(Records for this task Opens)

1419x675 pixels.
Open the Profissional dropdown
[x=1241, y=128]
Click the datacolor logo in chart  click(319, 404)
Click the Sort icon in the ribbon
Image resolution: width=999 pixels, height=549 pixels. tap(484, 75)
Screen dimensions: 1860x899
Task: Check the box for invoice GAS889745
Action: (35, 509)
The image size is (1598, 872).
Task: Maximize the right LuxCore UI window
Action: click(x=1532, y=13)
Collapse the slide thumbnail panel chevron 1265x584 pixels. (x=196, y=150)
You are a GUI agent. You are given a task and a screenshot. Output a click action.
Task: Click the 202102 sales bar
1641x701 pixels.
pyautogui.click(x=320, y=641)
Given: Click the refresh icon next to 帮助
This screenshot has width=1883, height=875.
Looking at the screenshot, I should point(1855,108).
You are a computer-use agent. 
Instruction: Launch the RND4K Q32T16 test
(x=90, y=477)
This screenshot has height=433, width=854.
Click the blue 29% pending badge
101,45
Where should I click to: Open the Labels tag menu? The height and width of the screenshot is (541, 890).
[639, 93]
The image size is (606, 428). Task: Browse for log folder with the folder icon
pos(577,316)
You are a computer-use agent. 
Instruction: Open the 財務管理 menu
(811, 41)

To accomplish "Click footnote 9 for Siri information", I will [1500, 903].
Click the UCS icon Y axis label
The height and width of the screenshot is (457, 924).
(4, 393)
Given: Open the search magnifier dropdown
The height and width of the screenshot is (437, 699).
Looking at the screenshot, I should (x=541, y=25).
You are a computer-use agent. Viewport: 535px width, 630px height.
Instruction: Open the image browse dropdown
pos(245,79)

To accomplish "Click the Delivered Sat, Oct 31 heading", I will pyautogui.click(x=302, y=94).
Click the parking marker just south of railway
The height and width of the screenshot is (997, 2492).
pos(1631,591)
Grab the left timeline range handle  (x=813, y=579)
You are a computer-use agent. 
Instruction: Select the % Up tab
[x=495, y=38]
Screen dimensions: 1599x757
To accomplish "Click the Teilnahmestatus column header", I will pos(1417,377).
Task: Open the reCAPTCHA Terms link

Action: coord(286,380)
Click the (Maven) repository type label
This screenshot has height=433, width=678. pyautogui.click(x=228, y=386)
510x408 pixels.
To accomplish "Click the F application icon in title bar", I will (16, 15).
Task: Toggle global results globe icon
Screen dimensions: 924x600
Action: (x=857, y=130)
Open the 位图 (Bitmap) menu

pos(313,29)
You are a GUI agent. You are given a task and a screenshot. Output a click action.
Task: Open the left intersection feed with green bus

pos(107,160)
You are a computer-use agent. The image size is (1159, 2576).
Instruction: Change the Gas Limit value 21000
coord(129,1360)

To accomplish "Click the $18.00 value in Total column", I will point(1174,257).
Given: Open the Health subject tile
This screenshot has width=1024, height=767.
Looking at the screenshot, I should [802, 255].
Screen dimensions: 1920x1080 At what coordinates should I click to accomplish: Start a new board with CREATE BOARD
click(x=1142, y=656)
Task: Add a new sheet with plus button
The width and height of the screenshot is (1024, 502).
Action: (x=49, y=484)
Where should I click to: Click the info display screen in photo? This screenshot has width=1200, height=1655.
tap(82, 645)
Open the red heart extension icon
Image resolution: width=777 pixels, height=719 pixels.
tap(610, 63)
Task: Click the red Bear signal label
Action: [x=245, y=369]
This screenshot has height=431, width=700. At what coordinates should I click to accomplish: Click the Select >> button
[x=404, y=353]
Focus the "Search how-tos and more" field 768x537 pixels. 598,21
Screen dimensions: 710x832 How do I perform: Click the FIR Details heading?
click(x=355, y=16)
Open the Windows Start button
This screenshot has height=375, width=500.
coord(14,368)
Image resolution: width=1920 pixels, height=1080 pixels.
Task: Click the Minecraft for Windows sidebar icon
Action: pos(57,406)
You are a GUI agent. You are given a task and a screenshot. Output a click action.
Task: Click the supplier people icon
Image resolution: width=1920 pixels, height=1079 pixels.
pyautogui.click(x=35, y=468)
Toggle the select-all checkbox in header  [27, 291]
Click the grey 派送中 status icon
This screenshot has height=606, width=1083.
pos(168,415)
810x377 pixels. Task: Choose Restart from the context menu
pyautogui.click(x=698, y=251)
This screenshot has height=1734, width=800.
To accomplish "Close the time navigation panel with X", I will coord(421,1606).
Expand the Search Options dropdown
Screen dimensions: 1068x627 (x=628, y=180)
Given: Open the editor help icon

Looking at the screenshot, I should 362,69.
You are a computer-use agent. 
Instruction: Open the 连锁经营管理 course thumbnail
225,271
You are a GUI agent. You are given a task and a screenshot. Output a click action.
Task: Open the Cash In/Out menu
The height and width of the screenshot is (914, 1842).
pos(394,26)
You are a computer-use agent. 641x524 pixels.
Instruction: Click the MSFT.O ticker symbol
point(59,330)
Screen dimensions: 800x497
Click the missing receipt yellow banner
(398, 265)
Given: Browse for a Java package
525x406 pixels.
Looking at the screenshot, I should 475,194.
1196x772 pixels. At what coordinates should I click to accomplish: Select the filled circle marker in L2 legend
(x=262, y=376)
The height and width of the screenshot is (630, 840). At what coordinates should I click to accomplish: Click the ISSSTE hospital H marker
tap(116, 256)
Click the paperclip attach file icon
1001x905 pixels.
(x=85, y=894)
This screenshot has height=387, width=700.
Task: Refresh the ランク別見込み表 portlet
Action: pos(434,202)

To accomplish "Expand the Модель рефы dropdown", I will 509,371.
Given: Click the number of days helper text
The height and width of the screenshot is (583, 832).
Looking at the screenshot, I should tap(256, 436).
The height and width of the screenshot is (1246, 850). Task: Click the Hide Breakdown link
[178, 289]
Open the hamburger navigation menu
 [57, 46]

(Records for this task Closes)

**Task goal:**
What is needed is an exact copy of all the records.

**Worked solution:**
1419x675 pixels.
Open the Profissional dropdown
[x=1241, y=128]
Click the datacolor logo in chart  click(319, 404)
Click the Sort icon in the ribbon
Image resolution: width=999 pixels, height=549 pixels. tap(484, 75)
Screen dimensions: 1860x899
Task: Check the box for invoice GAS889745
Action: (35, 509)
The image size is (1598, 872).
Task: Maximize the right LuxCore UI window
Action: click(x=1532, y=13)
Collapse the slide thumbnail panel chevron 1265x584 pixels. (x=196, y=150)
You are a GUI agent. You are given a task and a screenshot. Output a click action.
Task: Click the 202102 sales bar
1641x701 pixels.
pyautogui.click(x=320, y=641)
Given: Click the refresh icon next to 帮助
This screenshot has width=1883, height=875.
Looking at the screenshot, I should point(1855,108).
You are a computer-use agent. 
Instruction: Launch the RND4K Q32T16 test
(x=90, y=477)
This screenshot has height=433, width=854.
Click the blue 29% pending badge
101,45
Where should I click to: Open the Labels tag menu? The height and width of the screenshot is (541, 890).
[639, 93]
The image size is (606, 428). Task: Browse for log folder with the folder icon
pos(577,316)
You are a computer-use agent. 
Instruction: Open the 財務管理 menu
(811, 41)

To accomplish "Click footnote 9 for Siri information", I will [1500, 903].
Click the UCS icon Y axis label
The height and width of the screenshot is (457, 924).
(4, 393)
Given: Open the search magnifier dropdown
The height and width of the screenshot is (437, 699).
Looking at the screenshot, I should (x=541, y=25).
You are a computer-use agent. Viewport: 535px width, 630px height.
Instruction: Open the image browse dropdown
pos(245,79)

To accomplish "Click the Delivered Sat, Oct 31 heading", I will pyautogui.click(x=302, y=94).
Click the parking marker just south of railway
The height and width of the screenshot is (997, 2492).
pos(1631,591)
Grab the left timeline range handle  (x=813, y=579)
You are a computer-use agent. 
Instruction: Select the % Up tab
[x=495, y=38]
Screen dimensions: 1599x757
To accomplish "Click the Teilnahmestatus column header", I will pos(1417,377).
Task: Open the reCAPTCHA Terms link

Action: coord(286,380)
Click the (Maven) repository type label
This screenshot has height=433, width=678. pyautogui.click(x=228, y=386)
510x408 pixels.
To accomplish "Click the F application icon in title bar", I will (16, 15).
Task: Toggle global results globe icon
Screen dimensions: 924x600
Action: (x=857, y=130)
Open the 位图 (Bitmap) menu

pos(313,29)
You are a GUI agent. You are given a task and a screenshot. Output a click action.
Task: Open the left intersection feed with green bus

pos(107,160)
You are a computer-use agent. The image size is (1159, 2576).
Instruction: Change the Gas Limit value 21000
coord(129,1360)

To accomplish "Click the $18.00 value in Total column", I will point(1174,257).
Given: Open the Health subject tile
This screenshot has width=1024, height=767.
Looking at the screenshot, I should [802, 255].
Screen dimensions: 1920x1080 At what coordinates should I click to accomplish: Start a new board with CREATE BOARD
click(x=1142, y=656)
Task: Add a new sheet with plus button
The width and height of the screenshot is (1024, 502).
Action: (x=49, y=484)
Where should I click to: Click the info display screen in photo? This screenshot has width=1200, height=1655.
tap(82, 645)
Open the red heart extension icon
Image resolution: width=777 pixels, height=719 pixels.
tap(610, 63)
Task: Click the red Bear signal label
Action: [x=245, y=369]
This screenshot has height=431, width=700. At what coordinates should I click to accomplish: Click the Select >> button
[x=404, y=353]
Focus the "Search how-tos and more" field 768x537 pixels. 598,21
Screen dimensions: 710x832 How do I perform: Click the FIR Details heading?
click(x=355, y=16)
Open the Windows Start button
This screenshot has height=375, width=500.
coord(14,368)
Image resolution: width=1920 pixels, height=1080 pixels.
Task: Click the Minecraft for Windows sidebar icon
Action: pos(57,406)
You are a GUI agent. You are given a task and a screenshot. Output a click action.
Task: Click the supplier people icon
Image resolution: width=1920 pixels, height=1079 pixels.
pyautogui.click(x=35, y=468)
Toggle the select-all checkbox in header  [27, 291]
Click the grey 派送中 status icon
This screenshot has height=606, width=1083.
pos(168,415)
810x377 pixels. Task: Choose Restart from the context menu
pyautogui.click(x=698, y=251)
This screenshot has height=1734, width=800.
To accomplish "Close the time navigation panel with X", I will coord(421,1606).
Expand the Search Options dropdown
Screen dimensions: 1068x627 (x=628, y=180)
Given: Open the editor help icon

Looking at the screenshot, I should 362,69.
You are a computer-use agent. 
Instruction: Open the 连锁经营管理 course thumbnail
225,271
You are a GUI agent. You are given a task and a screenshot. Output a click action.
Task: Open the Cash In/Out menu
The height and width of the screenshot is (914, 1842).
pos(394,26)
You are a computer-use agent. 641x524 pixels.
Instruction: Click the MSFT.O ticker symbol
point(59,330)
Screen dimensions: 800x497
Click the missing receipt yellow banner
(398, 265)
Given: Browse for a Java package
525x406 pixels.
Looking at the screenshot, I should 475,194.
1196x772 pixels. At what coordinates should I click to accomplish: Select the filled circle marker in L2 legend
(x=262, y=376)
The height and width of the screenshot is (630, 840). At what coordinates should I click to accomplish: Click the ISSSTE hospital H marker
tap(116, 256)
Click the paperclip attach file icon
1001x905 pixels.
(x=85, y=894)
This screenshot has height=387, width=700.
Task: Refresh the ランク別見込み表 portlet
Action: pos(434,202)

To accomplish "Expand the Модель рефы dropdown", I will 509,371.
Given: Click the number of days helper text
The height and width of the screenshot is (583, 832).
Looking at the screenshot, I should tap(256, 436).
The height and width of the screenshot is (1246, 850). Task: Click the Hide Breakdown link
[178, 289]
Open the hamburger navigation menu
 [57, 46]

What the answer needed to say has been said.